• Task requirements: Can you convert each line of the data below into a JSON list of strings, one string per line, and leave out the blank lines?

• Given information:
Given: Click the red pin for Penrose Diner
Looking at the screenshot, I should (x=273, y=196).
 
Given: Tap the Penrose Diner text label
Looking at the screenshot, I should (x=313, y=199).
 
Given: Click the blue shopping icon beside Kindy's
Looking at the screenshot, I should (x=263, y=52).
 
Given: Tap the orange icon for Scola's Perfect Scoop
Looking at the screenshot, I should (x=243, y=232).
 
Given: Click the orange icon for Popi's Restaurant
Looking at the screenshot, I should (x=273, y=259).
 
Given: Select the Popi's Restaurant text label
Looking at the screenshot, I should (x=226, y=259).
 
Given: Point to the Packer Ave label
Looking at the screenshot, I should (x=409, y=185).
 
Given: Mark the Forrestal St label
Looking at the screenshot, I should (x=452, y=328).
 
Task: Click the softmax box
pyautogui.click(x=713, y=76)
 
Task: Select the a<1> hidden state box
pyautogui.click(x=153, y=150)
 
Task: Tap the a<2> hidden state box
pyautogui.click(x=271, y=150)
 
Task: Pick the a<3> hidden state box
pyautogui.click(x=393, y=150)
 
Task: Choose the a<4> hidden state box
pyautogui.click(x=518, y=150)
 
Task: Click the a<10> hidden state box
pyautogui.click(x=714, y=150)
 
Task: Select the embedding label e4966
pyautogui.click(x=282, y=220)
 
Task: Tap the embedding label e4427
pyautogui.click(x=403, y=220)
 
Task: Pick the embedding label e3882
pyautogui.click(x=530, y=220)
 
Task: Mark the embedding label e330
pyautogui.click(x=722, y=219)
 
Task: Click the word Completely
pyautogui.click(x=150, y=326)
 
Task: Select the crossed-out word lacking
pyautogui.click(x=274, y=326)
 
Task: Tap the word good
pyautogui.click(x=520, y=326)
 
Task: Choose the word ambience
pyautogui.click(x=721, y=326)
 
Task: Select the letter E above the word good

• Response:
[
  "Given: Click the red pin for Penrose Diner",
  "Looking at the screenshot, I should (x=273, y=196).",
  "Given: Tap the Penrose Diner text label",
  "Looking at the screenshot, I should (x=313, y=199).",
  "Given: Click the blue shopping icon beside Kindy's",
  "Looking at the screenshot, I should (x=263, y=52).",
  "Given: Tap the orange icon for Scola's Perfect Scoop",
  "Looking at the screenshot, I should (x=243, y=232).",
  "Given: Click the orange icon for Popi's Restaurant",
  "Looking at the screenshot, I should (x=273, y=259).",
  "Given: Select the Popi's Restaurant text label",
  "Looking at the screenshot, I should (x=226, y=259).",
  "Given: Point to the Packer Ave label",
  "Looking at the screenshot, I should (x=409, y=185).",
  "Given: Mark the Forrestal St label",
  "Looking at the screenshot, I should (x=452, y=328).",
  "Task: Click the softmax box",
  "pyautogui.click(x=713, y=76)",
  "Task: Select the a<1> hidden state box",
  "pyautogui.click(x=153, y=150)",
  "Task: Tap the a<2> hidden state box",
  "pyautogui.click(x=271, y=150)",
  "Task: Pick the a<3> hidden state box",
  "pyautogui.click(x=393, y=150)",
  "Task: Choose the a<4> hidden state box",
  "pyautogui.click(x=518, y=150)",
  "Task: Click the a<10> hidden state box",
  "pyautogui.click(x=714, y=150)",
  "Task: Select the embedding label e4966",
  "pyautogui.click(x=282, y=220)",
  "Task: Tap the embedding label e4427",
  "pyautogui.click(x=403, y=220)",
  "Task: Pick the embedding label e3882",
  "pyautogui.click(x=530, y=220)",
  "Task: Mark the embedding label e330",
  "pyautogui.click(x=722, y=219)",
  "Task: Click the word Completely",
  "pyautogui.click(x=150, y=326)",
  "Task: Select the crossed-out word lacking",
  "pyautogui.click(x=274, y=326)",
  "Task: Tap the word good",
  "pyautogui.click(x=520, y=326)",
  "Task: Choose the word ambience",
  "pyautogui.click(x=721, y=326)",
  "Task: Select the letter E above the word good"
]